Fabuła książki napisanej przez dziennikarkę, przeplatana jest rozmową z Górzyńskim. Wątki łączą się w zaskakująco zgrabną całość, ciekawą i intrygującą. Z pozornie zwyczajnej opowieści rodzinnej, wychodzi wręcz historia sensacyjno-kryminalna. Bo gdzież zniknęła Pola? Tak bez śladu…. Smutek i chłód zawarty w opowieści doskonale łączy się z grudniową pogodą, stąd specyficzny klimat powieści. Refleksyjny, smutny, chwilami przygnębiający. Ochnik głęboko wnika w psychikę głównej bohaterki, pokazuje jak przeszłość położyła ślad na jej życiu. Widać głęboko przemyślaną strukturę postaci, dopracowanie szczegółów i powiązanie z tłem.

„Pewnego dnia, w grudniu” to refleksyjna książka o życiu, głęboka i mocna. Dająca do myślenia, a finał pozostawia pole dla wyobraźni czytelnika. Powieść jest bardzo specyficzna, ukazuje codzienność w szerokim przekroju barw, nie tylko tych ciepłych i pozytywnych, ale również ukazujących ciemną stronę egzystencji ludzkiej. Sami przekonajcie się jak ulotne i złudne potrafi być życie.

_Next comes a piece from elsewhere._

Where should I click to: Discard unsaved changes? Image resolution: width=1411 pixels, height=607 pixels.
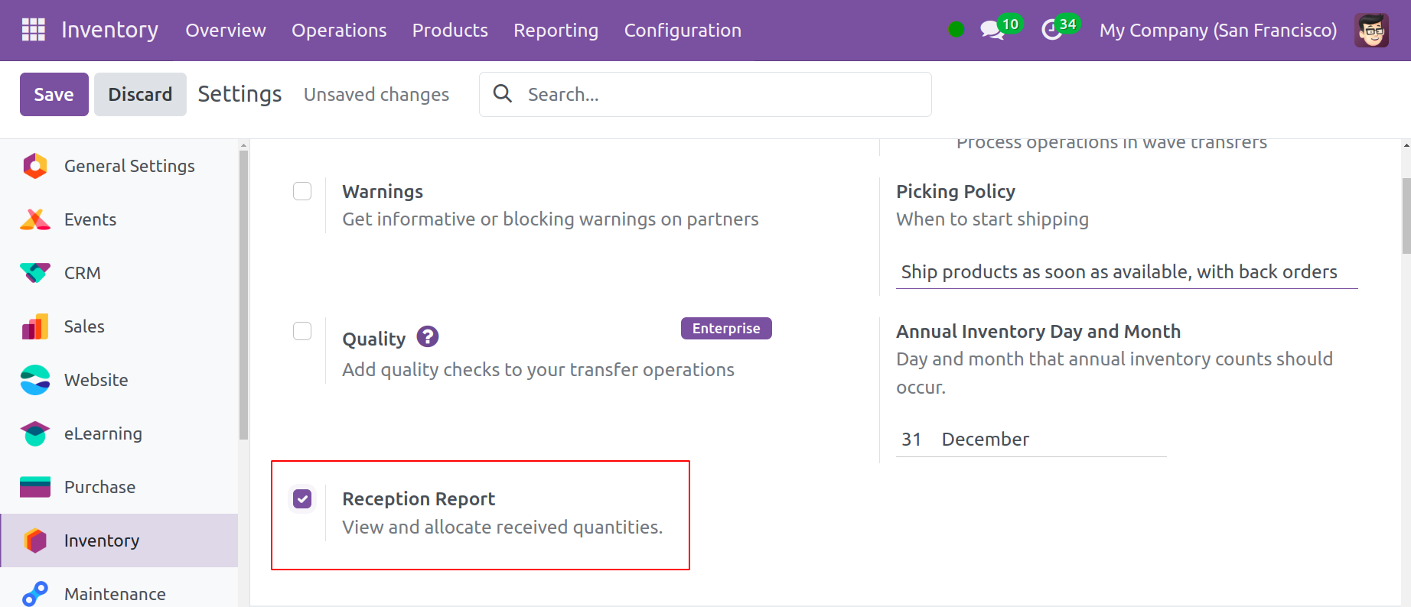point(140,95)
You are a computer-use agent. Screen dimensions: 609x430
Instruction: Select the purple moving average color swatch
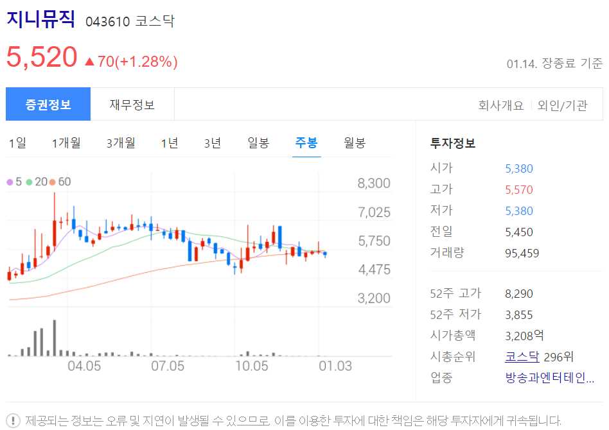tap(10, 182)
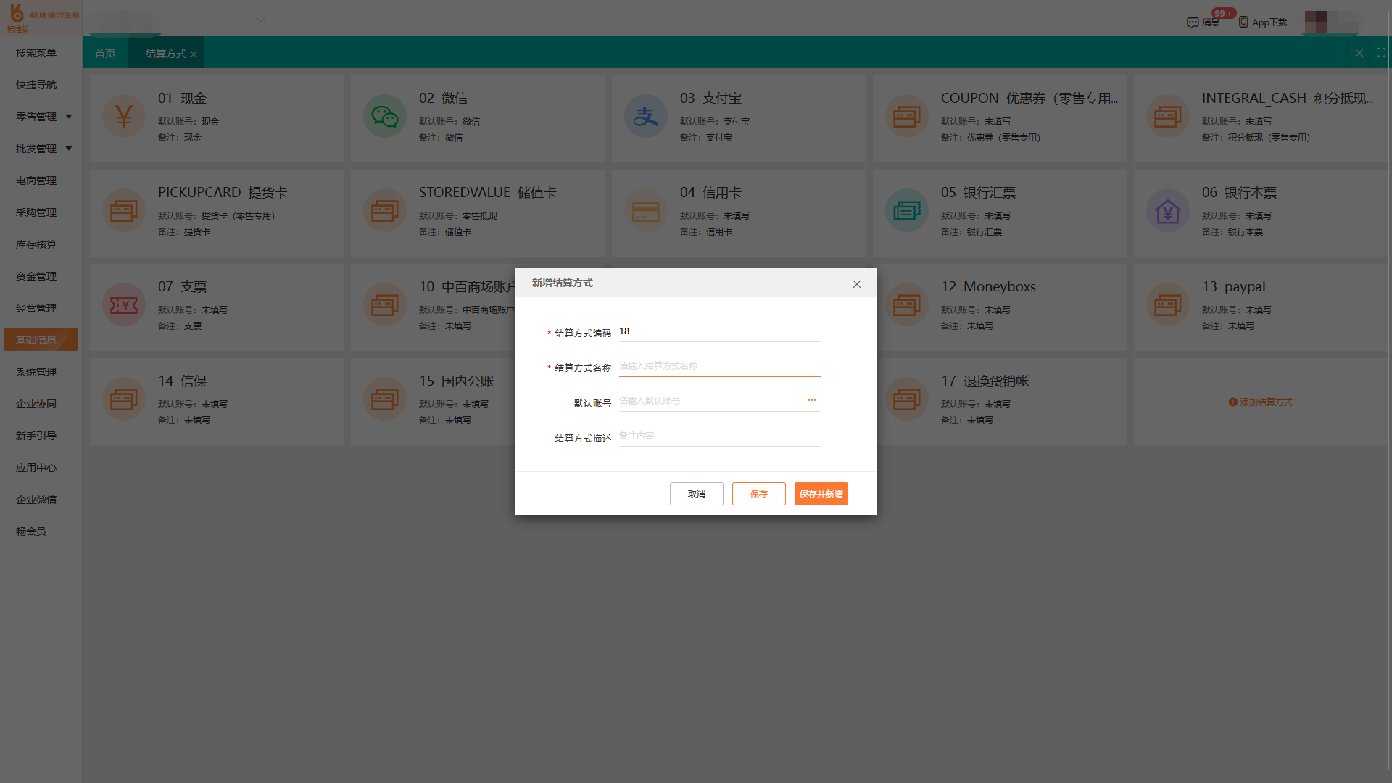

http://markietanka-mojeksiazki.blogspot.com/2014/01/pewnego-...
0 0
Dodał:
Dodano: 07 I 2014 (ponad 11 lat temu)
Komentarzy: 0
Odsłon: 162
[dodaj komentarz]

Komentarze do recenzji

Do tej recenzji nie dodano jeszcze ani jednego komentarza.

Autor recenzji

Imię: Anna
Wiek: 51 lat
Z nami od: 27 IX 2012

Recenzowana książka

Pewnego dnia, w grudniu



Zapada grudniowy wieczór. Na biurku wydawcy leży maszynopis powieści. Upływają godziny, rośnie stos przeczytanych kartek. Zanurzając się w opowiadaną historię, podążamy tropem dziewczyny, która zapragnęła nadać swojemu życiu szczególne znaczenie… Barbara, dziennikarka, spotyka dawno niewidzianą znajomą. Zaintrygowana jej opowieścią, postanawia na własną rękę poszukać wyjaśnienia dziwnych zdarzeń....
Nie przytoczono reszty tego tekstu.